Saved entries
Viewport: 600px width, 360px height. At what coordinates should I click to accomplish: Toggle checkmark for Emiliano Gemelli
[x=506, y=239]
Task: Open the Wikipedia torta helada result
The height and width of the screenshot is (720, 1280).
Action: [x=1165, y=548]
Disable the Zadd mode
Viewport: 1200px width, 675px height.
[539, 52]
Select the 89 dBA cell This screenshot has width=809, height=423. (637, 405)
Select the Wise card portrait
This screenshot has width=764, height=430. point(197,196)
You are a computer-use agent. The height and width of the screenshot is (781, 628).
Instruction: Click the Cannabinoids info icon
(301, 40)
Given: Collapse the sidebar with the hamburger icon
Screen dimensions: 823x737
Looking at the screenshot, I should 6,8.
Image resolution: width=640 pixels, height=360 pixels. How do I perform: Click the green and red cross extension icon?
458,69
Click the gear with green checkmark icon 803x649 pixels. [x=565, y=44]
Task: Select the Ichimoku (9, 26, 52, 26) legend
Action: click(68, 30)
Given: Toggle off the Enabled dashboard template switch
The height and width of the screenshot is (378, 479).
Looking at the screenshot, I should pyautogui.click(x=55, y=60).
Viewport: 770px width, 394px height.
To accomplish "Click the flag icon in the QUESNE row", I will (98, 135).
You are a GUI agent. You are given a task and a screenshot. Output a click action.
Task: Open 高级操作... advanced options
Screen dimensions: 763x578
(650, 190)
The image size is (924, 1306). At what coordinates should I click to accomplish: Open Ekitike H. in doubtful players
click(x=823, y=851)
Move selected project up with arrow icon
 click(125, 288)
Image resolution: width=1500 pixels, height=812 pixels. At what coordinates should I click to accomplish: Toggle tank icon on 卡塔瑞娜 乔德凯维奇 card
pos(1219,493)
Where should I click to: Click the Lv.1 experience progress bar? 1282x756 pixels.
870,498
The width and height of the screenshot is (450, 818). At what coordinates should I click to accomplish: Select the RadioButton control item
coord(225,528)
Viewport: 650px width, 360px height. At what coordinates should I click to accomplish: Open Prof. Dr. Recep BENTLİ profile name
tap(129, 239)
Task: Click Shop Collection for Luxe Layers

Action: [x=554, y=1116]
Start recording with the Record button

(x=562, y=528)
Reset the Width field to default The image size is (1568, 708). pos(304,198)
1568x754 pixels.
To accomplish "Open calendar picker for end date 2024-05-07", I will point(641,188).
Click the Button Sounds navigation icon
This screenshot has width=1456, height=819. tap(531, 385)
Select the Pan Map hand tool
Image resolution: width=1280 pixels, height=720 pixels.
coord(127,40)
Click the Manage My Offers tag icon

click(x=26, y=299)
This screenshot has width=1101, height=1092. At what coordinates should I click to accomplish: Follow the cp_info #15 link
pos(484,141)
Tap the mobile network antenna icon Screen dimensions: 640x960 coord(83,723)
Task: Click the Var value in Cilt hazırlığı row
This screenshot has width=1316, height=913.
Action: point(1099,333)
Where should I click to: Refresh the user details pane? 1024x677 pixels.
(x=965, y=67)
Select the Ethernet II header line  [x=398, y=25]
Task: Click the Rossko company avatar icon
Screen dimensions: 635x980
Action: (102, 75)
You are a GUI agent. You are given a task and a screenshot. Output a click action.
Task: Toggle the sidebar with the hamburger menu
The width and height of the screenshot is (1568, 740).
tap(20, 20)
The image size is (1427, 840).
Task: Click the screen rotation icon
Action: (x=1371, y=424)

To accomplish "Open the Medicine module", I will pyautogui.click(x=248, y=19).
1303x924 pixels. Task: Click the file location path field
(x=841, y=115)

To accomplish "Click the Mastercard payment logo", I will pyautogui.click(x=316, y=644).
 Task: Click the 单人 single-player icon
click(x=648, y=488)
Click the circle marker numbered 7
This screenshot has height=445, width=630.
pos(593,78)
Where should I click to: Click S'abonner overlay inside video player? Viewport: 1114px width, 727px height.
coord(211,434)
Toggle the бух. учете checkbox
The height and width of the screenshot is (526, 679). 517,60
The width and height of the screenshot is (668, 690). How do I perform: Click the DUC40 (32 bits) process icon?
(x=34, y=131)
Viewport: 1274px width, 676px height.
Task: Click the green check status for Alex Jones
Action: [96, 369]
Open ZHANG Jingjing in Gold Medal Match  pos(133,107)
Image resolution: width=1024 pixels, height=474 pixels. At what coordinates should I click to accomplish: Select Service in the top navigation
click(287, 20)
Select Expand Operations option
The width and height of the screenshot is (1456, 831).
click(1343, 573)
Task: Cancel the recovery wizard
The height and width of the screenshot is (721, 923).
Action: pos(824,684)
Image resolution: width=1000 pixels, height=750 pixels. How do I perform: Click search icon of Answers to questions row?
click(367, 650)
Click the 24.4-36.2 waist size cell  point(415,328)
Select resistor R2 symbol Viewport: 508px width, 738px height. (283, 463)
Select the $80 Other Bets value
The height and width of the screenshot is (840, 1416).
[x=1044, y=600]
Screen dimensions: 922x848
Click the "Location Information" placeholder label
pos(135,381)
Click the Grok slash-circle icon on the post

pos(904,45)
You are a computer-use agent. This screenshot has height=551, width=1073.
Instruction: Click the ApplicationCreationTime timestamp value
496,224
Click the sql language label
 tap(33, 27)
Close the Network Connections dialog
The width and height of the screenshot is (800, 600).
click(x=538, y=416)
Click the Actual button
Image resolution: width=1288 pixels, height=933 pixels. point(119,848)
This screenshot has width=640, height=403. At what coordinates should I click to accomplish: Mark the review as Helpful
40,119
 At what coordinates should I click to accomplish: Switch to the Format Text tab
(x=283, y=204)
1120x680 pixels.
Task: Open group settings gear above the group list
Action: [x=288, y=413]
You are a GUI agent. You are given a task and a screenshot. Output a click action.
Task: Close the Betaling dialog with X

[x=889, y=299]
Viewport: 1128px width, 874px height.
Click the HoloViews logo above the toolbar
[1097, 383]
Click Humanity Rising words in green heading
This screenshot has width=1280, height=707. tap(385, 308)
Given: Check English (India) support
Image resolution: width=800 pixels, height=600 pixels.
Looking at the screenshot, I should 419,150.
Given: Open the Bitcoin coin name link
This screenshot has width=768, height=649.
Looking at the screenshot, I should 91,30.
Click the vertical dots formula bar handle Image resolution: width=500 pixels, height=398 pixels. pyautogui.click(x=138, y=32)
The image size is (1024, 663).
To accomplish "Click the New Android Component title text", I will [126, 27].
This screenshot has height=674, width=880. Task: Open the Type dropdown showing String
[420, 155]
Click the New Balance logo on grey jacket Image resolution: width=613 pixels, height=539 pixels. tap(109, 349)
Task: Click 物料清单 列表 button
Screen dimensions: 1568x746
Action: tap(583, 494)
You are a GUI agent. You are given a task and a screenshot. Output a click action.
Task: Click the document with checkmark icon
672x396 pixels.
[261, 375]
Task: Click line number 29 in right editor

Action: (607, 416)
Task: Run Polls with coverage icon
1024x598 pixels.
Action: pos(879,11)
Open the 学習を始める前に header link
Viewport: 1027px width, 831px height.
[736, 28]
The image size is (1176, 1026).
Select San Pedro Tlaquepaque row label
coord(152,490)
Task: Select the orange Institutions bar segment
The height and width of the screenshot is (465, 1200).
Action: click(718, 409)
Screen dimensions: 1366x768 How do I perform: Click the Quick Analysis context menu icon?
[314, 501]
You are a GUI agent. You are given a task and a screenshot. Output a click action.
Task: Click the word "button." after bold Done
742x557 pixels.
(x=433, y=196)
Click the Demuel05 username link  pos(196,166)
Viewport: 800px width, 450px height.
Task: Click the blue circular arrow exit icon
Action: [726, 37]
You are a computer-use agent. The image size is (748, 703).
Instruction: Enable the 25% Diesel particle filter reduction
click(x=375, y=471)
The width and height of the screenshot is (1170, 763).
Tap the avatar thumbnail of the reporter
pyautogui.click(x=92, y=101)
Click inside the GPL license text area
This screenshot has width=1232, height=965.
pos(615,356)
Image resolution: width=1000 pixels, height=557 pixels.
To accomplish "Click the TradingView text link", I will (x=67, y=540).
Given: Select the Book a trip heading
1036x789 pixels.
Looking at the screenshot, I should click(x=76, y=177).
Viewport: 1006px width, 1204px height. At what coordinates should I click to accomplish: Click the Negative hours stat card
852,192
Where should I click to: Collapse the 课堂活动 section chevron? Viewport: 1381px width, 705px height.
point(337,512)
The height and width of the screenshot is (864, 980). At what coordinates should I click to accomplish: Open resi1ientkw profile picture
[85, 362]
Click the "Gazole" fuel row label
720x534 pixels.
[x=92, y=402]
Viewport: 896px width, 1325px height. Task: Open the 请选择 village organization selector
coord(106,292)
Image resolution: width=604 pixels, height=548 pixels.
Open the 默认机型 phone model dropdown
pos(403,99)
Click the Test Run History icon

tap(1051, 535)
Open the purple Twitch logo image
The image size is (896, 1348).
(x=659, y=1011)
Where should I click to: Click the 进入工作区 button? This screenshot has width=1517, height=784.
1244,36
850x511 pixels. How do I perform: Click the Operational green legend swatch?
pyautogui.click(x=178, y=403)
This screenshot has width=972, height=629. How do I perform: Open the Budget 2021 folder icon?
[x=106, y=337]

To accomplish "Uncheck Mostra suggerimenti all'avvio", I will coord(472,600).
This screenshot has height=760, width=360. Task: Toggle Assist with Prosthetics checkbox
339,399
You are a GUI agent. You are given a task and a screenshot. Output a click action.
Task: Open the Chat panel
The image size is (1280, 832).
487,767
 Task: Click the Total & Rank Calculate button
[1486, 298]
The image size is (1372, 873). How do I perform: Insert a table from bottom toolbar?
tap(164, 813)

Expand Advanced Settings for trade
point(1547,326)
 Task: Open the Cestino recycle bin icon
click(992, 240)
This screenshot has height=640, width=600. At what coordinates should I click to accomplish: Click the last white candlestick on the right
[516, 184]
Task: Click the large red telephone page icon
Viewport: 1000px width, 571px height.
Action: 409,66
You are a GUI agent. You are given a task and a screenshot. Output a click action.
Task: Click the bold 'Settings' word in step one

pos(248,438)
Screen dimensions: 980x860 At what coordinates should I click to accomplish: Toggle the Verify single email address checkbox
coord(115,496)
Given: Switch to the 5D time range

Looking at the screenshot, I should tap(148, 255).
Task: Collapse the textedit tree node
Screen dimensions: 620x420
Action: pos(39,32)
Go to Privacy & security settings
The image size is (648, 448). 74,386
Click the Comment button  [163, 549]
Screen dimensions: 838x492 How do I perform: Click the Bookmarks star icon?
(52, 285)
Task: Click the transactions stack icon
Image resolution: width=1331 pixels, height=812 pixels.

# AIM OF THE TASK
What you give back should be exactly the lines of the data above from the line with "The height and width of the screenshot is (378, 479)." through the line with "1568x754 pixels.", both of those included, and nothing more.

# WRITTEN SOLUTION
The height and width of the screenshot is (378, 479).
Looking at the screenshot, I should pyautogui.click(x=55, y=60).
Viewport: 770px width, 394px height.
To accomplish "Click the flag icon in the QUESNE row", I will (98, 135).
You are a GUI agent. You are given a task and a screenshot. Output a click action.
Task: Open 高级操作... advanced options
Screen dimensions: 763x578
(650, 190)
The image size is (924, 1306). At what coordinates should I click to accomplish: Open Ekitike H. in doubtful players
click(x=823, y=851)
Move selected project up with arrow icon
 click(125, 288)
Image resolution: width=1500 pixels, height=812 pixels. At what coordinates should I click to accomplish: Toggle tank icon on 卡塔瑞娜 乔德凯维奇 card
pos(1219,493)
Where should I click to: Click the Lv.1 experience progress bar? 1282x756 pixels.
870,498
The width and height of the screenshot is (450, 818). At what coordinates should I click to accomplish: Select the RadioButton control item
coord(225,528)
Viewport: 650px width, 360px height. At what coordinates should I click to accomplish: Open Prof. Dr. Recep BENTLİ profile name
tap(129, 239)
Task: Click Shop Collection for Luxe Layers

Action: [x=554, y=1116]
Start recording with the Record button

(x=562, y=528)
Reset the Width field to default The image size is (1568, 708). pos(304,198)
1568x754 pixels.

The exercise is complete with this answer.